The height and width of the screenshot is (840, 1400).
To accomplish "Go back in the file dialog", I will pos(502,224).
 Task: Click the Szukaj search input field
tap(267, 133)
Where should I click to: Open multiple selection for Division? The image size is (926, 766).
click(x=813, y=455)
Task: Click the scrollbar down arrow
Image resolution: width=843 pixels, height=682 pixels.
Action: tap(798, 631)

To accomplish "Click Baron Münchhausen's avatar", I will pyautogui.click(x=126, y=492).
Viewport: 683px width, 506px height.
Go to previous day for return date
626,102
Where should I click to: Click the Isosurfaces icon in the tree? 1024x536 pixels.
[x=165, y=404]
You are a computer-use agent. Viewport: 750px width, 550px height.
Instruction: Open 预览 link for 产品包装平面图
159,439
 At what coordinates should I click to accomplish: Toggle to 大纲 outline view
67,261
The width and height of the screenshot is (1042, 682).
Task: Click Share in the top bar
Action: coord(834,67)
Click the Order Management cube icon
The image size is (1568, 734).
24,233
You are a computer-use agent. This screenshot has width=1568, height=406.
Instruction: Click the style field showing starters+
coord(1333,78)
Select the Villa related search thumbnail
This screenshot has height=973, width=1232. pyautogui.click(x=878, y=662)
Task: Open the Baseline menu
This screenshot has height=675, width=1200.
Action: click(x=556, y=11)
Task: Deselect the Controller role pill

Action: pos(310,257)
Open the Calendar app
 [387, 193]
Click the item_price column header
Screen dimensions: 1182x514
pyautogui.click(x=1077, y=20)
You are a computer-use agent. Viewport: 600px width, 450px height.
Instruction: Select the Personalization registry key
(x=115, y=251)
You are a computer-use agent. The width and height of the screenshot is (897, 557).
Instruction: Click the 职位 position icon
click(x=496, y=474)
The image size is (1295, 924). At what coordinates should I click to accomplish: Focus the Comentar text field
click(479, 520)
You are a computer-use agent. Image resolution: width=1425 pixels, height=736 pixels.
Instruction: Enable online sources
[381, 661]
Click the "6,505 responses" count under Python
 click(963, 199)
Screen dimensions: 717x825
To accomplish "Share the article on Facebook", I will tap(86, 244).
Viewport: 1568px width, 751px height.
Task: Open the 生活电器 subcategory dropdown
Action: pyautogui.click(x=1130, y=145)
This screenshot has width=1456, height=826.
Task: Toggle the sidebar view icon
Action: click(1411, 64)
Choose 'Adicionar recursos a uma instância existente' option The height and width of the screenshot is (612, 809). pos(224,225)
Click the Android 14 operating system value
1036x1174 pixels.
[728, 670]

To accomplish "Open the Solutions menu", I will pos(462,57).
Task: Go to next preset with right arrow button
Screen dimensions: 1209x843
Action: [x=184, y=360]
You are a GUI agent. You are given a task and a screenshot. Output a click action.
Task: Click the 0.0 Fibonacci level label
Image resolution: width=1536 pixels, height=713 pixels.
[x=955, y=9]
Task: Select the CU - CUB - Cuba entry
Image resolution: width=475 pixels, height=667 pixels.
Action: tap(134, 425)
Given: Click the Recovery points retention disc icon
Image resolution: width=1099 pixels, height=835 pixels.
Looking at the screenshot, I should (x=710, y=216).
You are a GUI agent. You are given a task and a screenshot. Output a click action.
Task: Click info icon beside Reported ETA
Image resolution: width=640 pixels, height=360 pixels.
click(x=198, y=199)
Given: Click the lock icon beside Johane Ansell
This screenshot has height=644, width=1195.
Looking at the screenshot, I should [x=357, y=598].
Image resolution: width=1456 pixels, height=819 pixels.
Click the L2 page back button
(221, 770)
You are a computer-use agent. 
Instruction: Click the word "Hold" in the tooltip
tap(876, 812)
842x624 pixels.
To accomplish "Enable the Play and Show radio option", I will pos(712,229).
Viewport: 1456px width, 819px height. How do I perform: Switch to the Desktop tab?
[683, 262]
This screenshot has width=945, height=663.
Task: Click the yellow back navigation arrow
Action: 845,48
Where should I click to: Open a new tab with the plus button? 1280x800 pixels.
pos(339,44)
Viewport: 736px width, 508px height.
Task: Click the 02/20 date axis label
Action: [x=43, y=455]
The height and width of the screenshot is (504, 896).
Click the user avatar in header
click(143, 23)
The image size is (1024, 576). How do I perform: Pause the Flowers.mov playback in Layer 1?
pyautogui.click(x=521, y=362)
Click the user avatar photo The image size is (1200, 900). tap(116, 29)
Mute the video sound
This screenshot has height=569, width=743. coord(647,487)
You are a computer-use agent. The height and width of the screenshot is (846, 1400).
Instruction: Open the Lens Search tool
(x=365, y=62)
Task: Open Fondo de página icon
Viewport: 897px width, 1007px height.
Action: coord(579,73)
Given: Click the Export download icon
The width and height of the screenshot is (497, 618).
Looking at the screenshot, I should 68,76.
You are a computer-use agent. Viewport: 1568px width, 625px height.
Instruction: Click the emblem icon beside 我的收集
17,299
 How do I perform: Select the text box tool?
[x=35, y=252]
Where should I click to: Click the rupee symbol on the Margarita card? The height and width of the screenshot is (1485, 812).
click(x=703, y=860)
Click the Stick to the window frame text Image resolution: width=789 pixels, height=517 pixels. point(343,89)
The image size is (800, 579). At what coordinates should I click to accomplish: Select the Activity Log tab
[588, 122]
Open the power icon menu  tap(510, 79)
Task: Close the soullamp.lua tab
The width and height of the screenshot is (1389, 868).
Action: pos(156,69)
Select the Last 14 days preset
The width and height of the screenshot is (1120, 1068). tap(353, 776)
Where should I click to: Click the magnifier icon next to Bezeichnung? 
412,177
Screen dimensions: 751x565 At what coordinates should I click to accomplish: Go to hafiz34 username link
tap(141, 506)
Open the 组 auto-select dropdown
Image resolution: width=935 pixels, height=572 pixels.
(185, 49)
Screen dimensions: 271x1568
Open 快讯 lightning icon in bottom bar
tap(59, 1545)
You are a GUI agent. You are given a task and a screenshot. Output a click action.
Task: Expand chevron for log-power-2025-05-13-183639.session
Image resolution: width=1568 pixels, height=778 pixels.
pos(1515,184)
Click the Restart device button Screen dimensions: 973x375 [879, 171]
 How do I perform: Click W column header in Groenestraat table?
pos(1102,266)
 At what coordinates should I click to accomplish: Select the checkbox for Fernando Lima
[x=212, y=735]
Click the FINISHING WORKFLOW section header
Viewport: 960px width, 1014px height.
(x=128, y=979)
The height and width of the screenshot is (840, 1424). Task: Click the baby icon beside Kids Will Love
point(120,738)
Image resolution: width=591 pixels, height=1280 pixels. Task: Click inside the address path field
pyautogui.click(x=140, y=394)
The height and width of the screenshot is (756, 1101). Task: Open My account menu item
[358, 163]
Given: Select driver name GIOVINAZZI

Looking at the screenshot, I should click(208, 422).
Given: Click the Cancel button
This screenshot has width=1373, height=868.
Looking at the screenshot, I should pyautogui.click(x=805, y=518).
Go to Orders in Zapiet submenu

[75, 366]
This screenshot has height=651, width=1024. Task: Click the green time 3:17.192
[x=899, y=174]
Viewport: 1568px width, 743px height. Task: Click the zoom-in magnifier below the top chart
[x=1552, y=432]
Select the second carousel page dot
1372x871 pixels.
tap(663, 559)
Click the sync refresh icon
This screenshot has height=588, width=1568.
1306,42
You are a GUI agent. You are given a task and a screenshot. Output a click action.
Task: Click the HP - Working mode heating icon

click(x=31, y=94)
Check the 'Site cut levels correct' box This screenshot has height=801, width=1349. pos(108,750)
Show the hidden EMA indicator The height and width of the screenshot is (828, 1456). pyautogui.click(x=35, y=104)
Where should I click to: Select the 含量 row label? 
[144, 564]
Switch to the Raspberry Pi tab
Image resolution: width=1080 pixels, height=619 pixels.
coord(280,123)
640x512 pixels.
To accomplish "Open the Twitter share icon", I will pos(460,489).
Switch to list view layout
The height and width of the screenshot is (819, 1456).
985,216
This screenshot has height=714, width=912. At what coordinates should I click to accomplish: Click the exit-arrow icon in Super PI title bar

- - - -

Write out the lines starting at the line that contains "At what coordinates should I click to accomplish: Toggle" and ending at the line that contains "click(963, 199)", including both of those lines.

 At what coordinates should I click to accomplish: Toggle to 大纲 outline view
67,261
The width and height of the screenshot is (1042, 682).
Task: Click Share in the top bar
Action: coord(834,67)
Click the Order Management cube icon
The image size is (1568, 734).
24,233
You are a computer-use agent. This screenshot has width=1568, height=406.
Instruction: Click the style field showing starters+
coord(1333,78)
Select the Villa related search thumbnail
This screenshot has height=973, width=1232. pyautogui.click(x=878, y=662)
Task: Open the Baseline menu
This screenshot has height=675, width=1200.
Action: click(x=556, y=11)
Task: Deselect the Controller role pill

Action: pos(310,257)
Open the Calendar app
 [387, 193]
Click the item_price column header
Screen dimensions: 1182x514
pyautogui.click(x=1077, y=20)
You are a computer-use agent. Viewport: 600px width, 450px height.
Instruction: Select the Personalization registry key
(x=115, y=251)
You are a computer-use agent. The width and height of the screenshot is (897, 557).
Instruction: Click the 职位 position icon
click(x=496, y=474)
The image size is (1295, 924). At what coordinates should I click to accomplish: Focus the Comentar text field
click(479, 520)
You are a computer-use agent. Image resolution: width=1425 pixels, height=736 pixels.
Instruction: Enable online sources
[381, 661]
Click the "6,505 responses" count under Python
 click(963, 199)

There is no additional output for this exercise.